Records drawn from a dataset:
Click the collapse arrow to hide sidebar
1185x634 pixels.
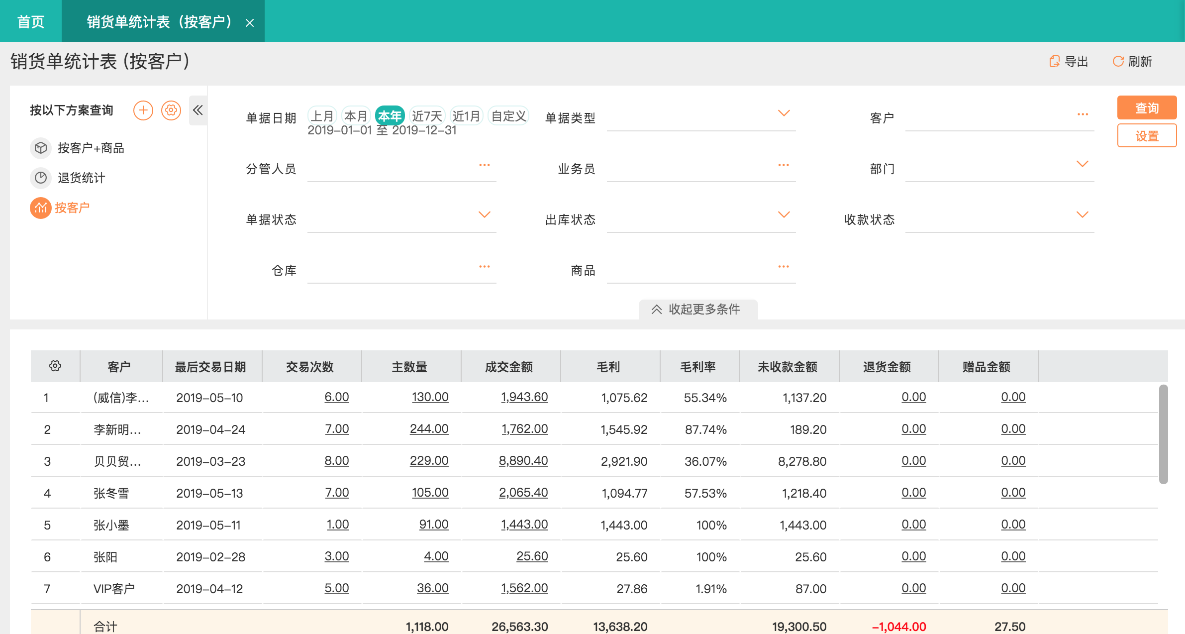coord(198,110)
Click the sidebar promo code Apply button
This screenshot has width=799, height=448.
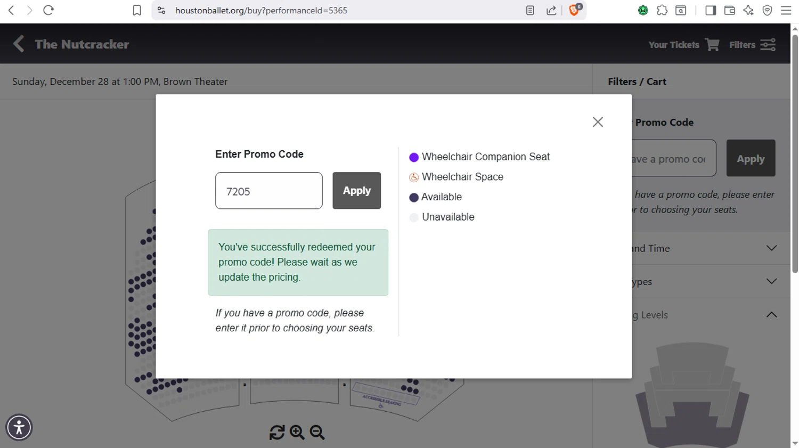[751, 158]
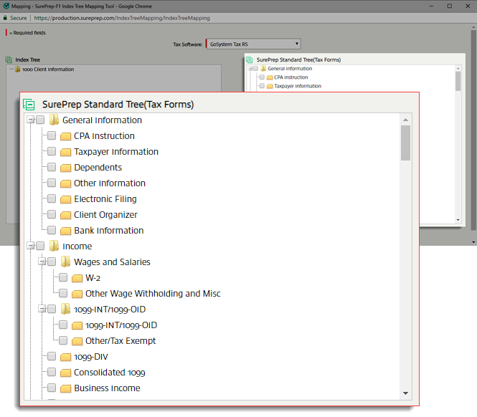Click the Wages and Salaries folder icon

(x=65, y=262)
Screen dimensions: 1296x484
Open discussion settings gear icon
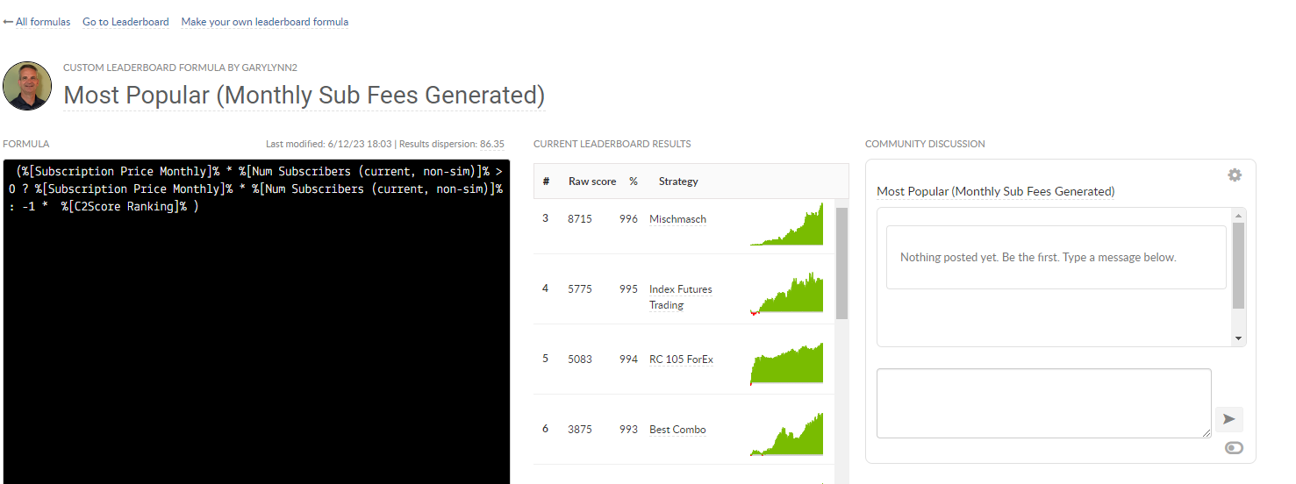point(1235,175)
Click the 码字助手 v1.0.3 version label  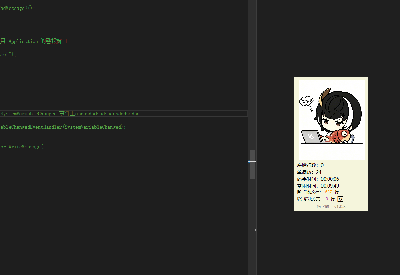[331, 206]

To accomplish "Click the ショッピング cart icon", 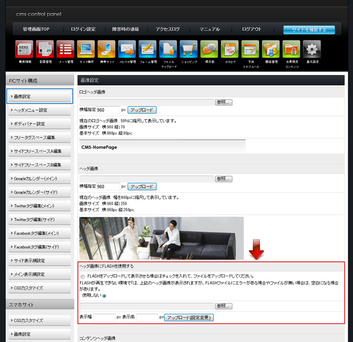I will coord(188,50).
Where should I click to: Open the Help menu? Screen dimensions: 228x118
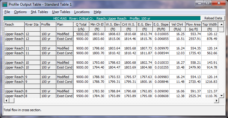(97, 12)
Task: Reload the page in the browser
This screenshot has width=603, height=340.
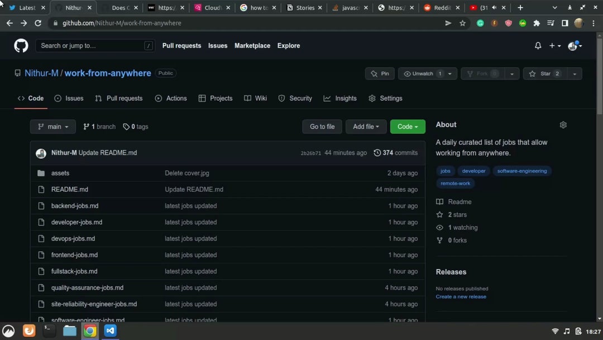Action: [x=37, y=23]
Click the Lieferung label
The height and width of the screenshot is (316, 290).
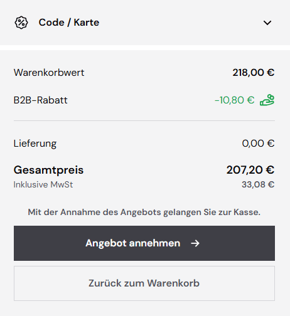[35, 144]
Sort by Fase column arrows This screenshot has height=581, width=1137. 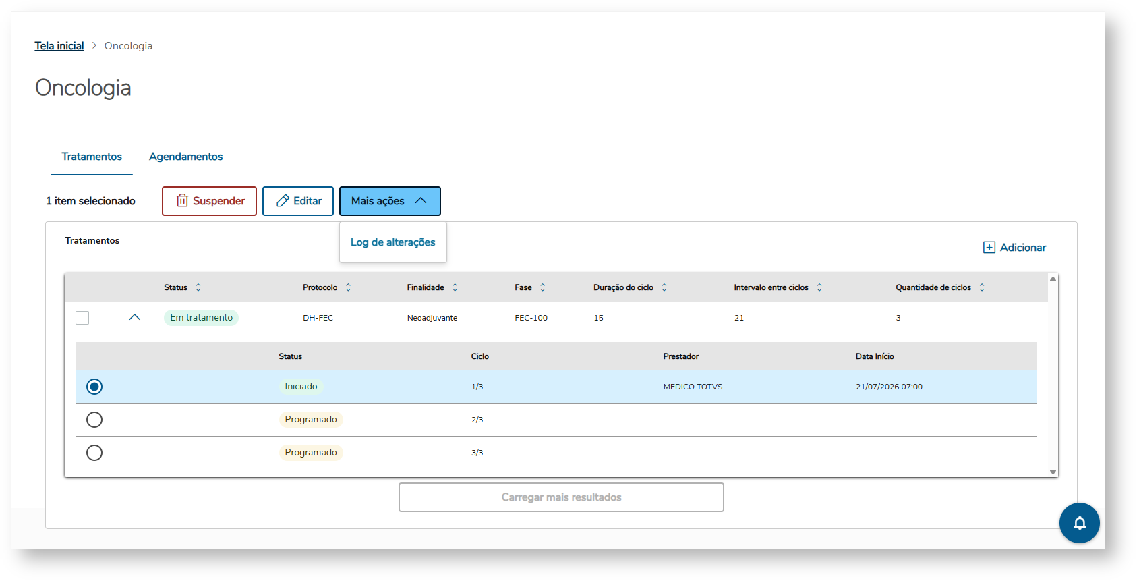coord(542,287)
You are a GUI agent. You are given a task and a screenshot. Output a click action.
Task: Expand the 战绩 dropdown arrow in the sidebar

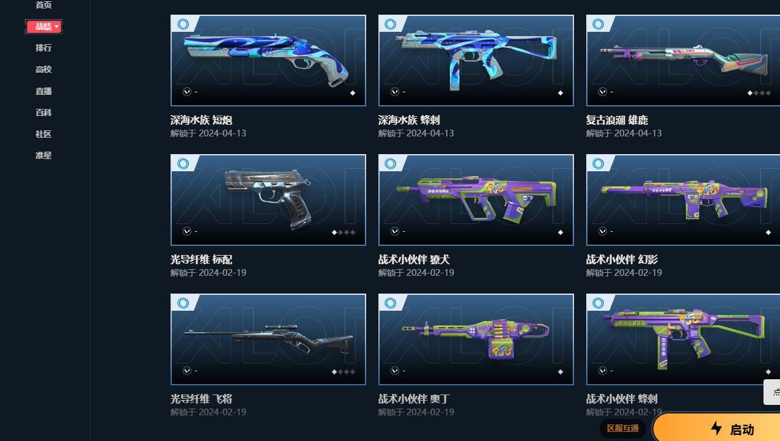57,26
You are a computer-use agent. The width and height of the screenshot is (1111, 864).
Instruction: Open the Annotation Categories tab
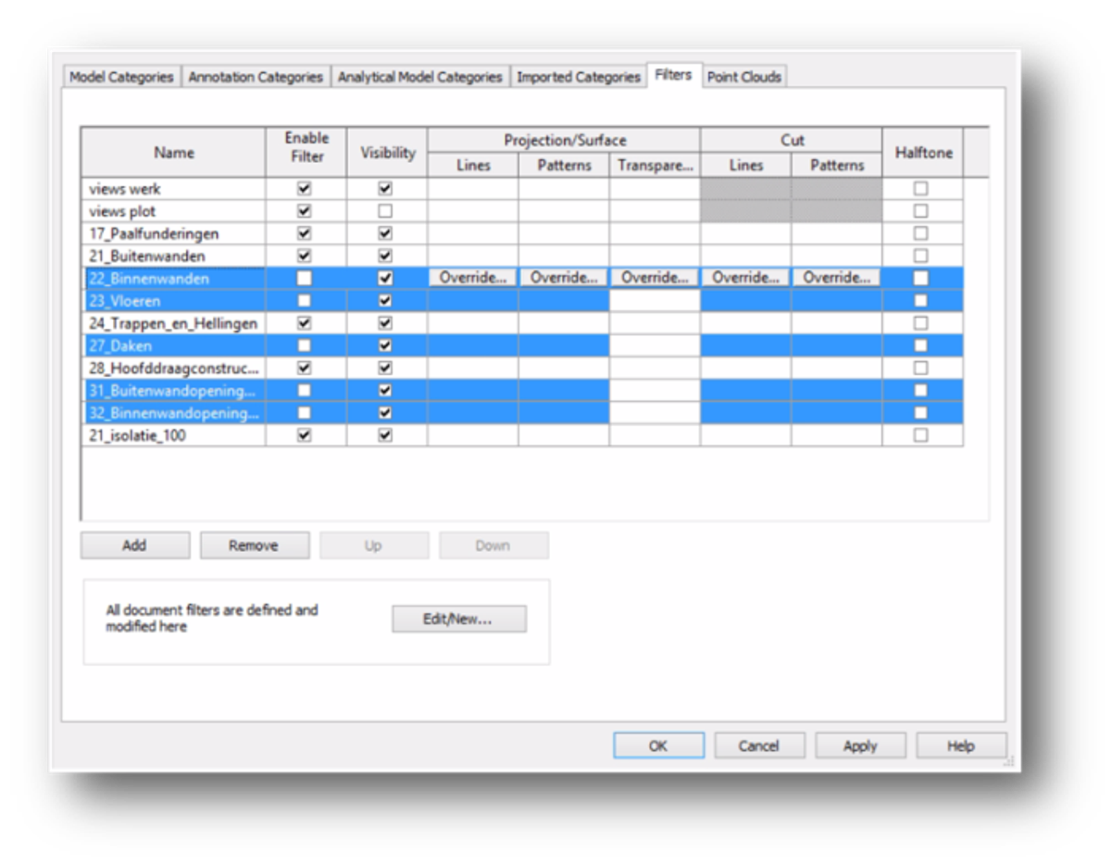click(x=256, y=77)
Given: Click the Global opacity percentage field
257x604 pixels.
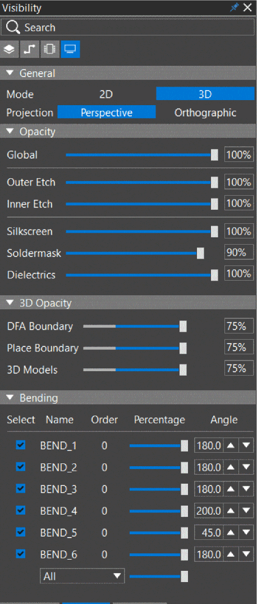Looking at the screenshot, I should coord(239,155).
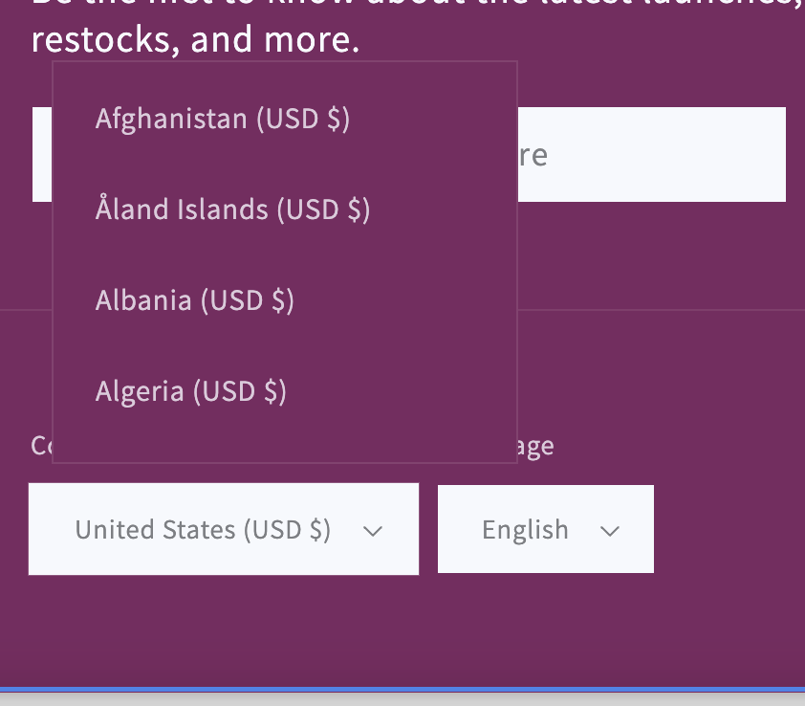Viewport: 805px width, 706px height.
Task: Click the empty purple area below selectors
Action: tap(402, 631)
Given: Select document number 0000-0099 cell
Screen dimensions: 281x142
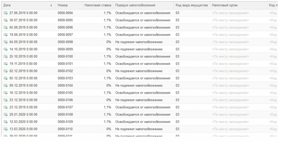Looking at the screenshot, I should (65, 49).
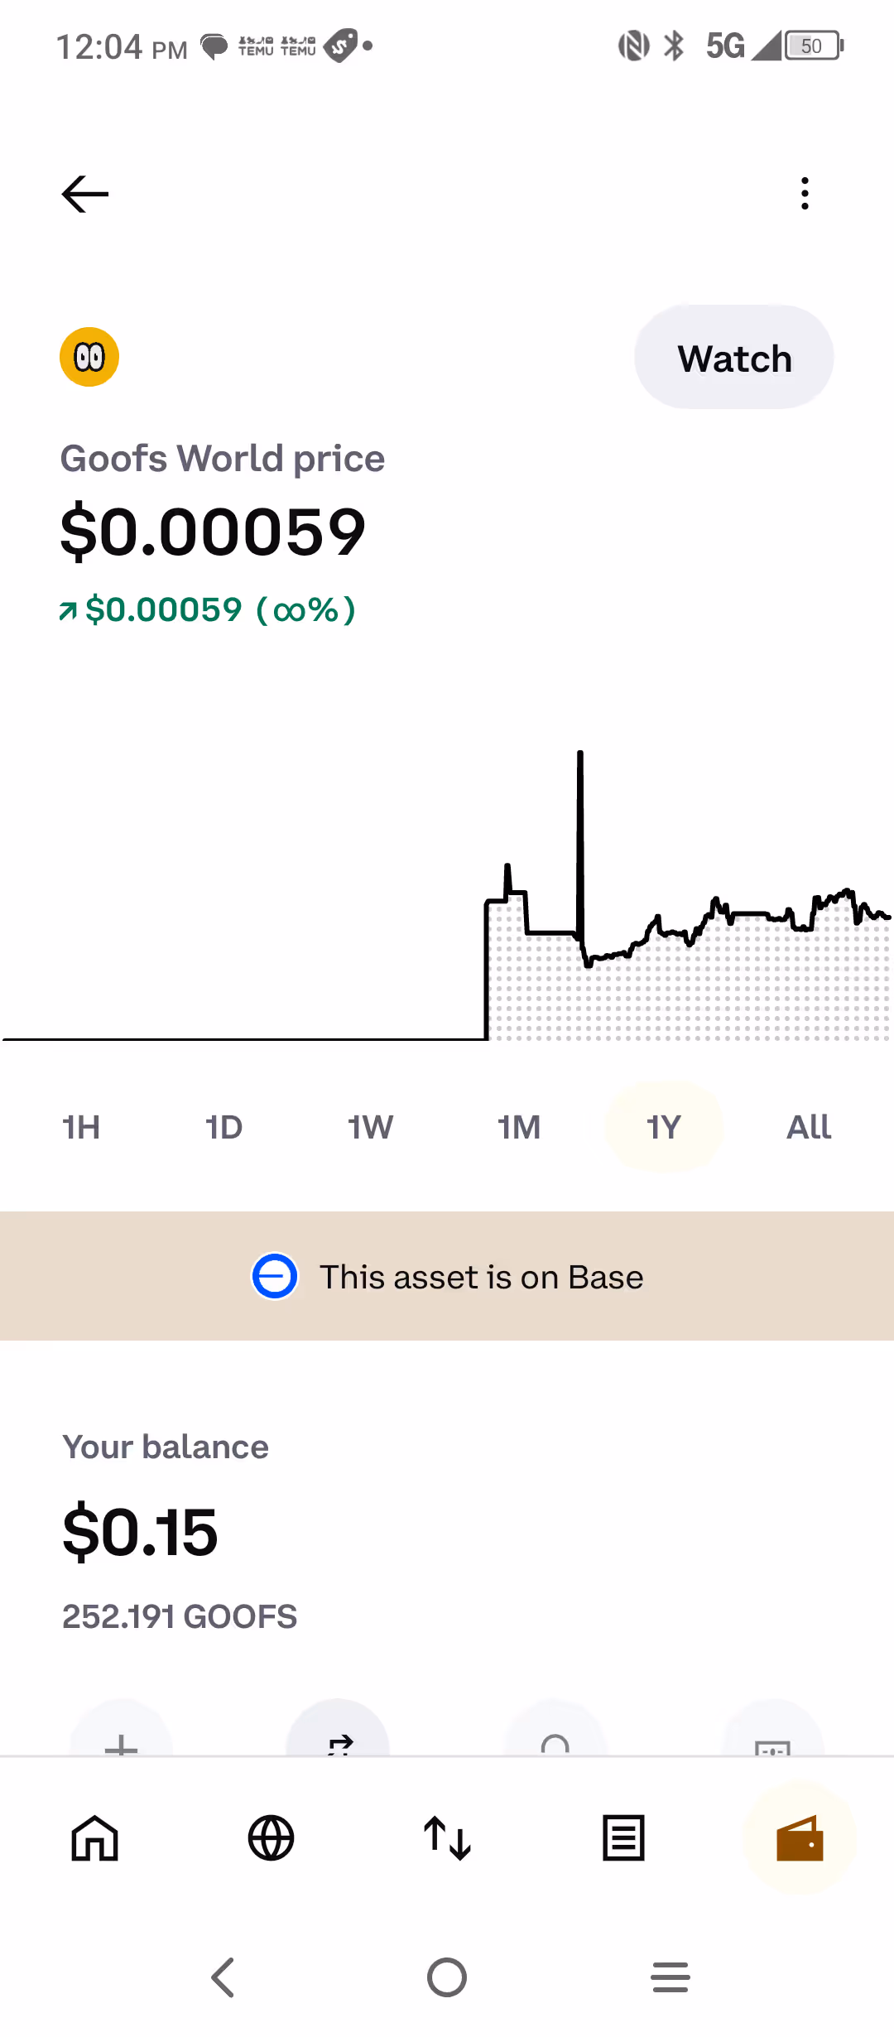
Task: Open the three-dot more options menu
Action: click(x=805, y=194)
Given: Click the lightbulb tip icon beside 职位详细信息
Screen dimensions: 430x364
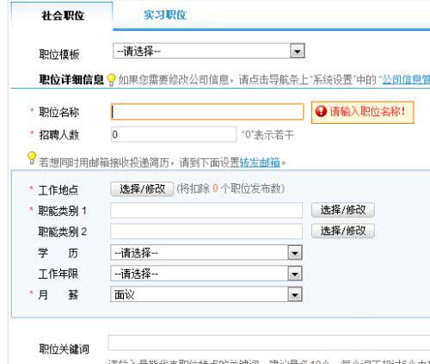Looking at the screenshot, I should click(x=111, y=80).
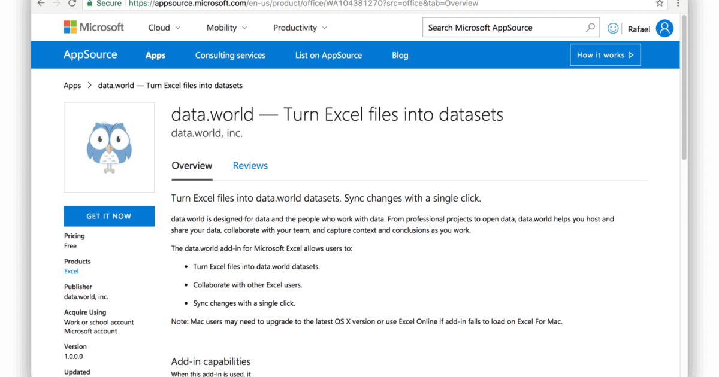Open the Productivity dropdown
This screenshot has height=377, width=719.
pos(300,27)
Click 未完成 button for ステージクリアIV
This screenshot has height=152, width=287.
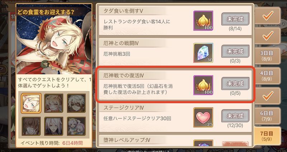[x=235, y=116]
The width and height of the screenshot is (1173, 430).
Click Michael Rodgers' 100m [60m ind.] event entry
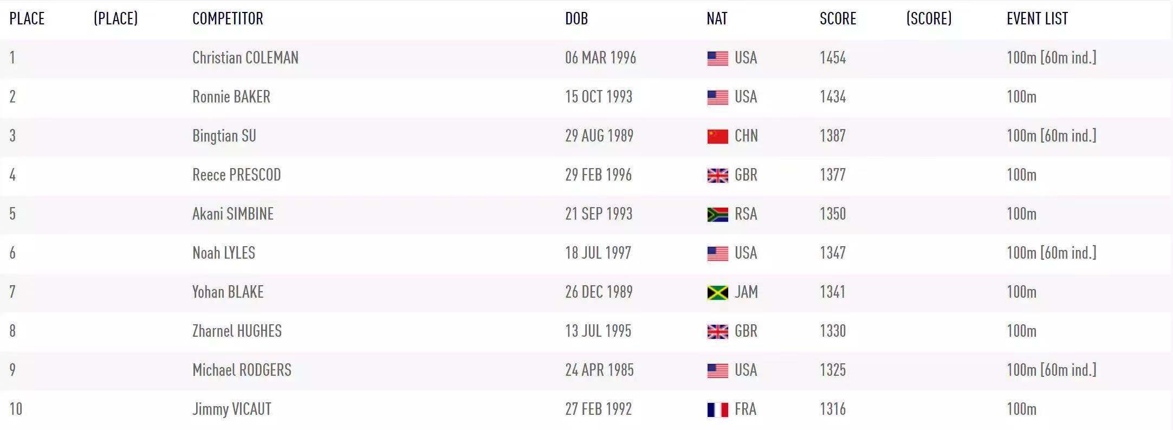(x=1051, y=370)
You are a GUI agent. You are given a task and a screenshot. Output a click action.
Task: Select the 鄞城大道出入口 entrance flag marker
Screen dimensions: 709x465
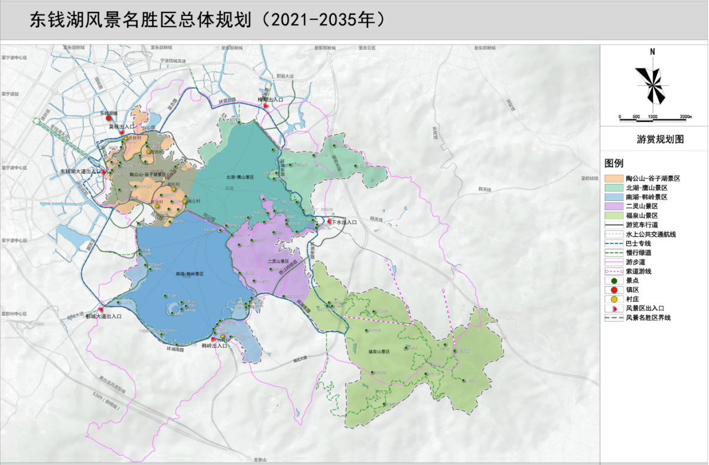click(102, 310)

◆ WHAT IS BEING ASKED: Look above for the line with "Instruction: Open the" and the line with "Given: Select document number 0000-0099 cell", then copy them and all lines in between exactly as written, and only those, without any pictures.

◆ COMPLETED TASK:
Instruction: Open the Annotation Categories tab
click(x=256, y=77)
Given: Click the Global opacity percentage field
257x604 pixels.
Looking at the screenshot, I should coord(239,155).
Viewport: 805px width, 706px height.
Task: Click the empty purple area below selectors
Action: tap(402, 631)
Given: Select document number 0000-0099 cell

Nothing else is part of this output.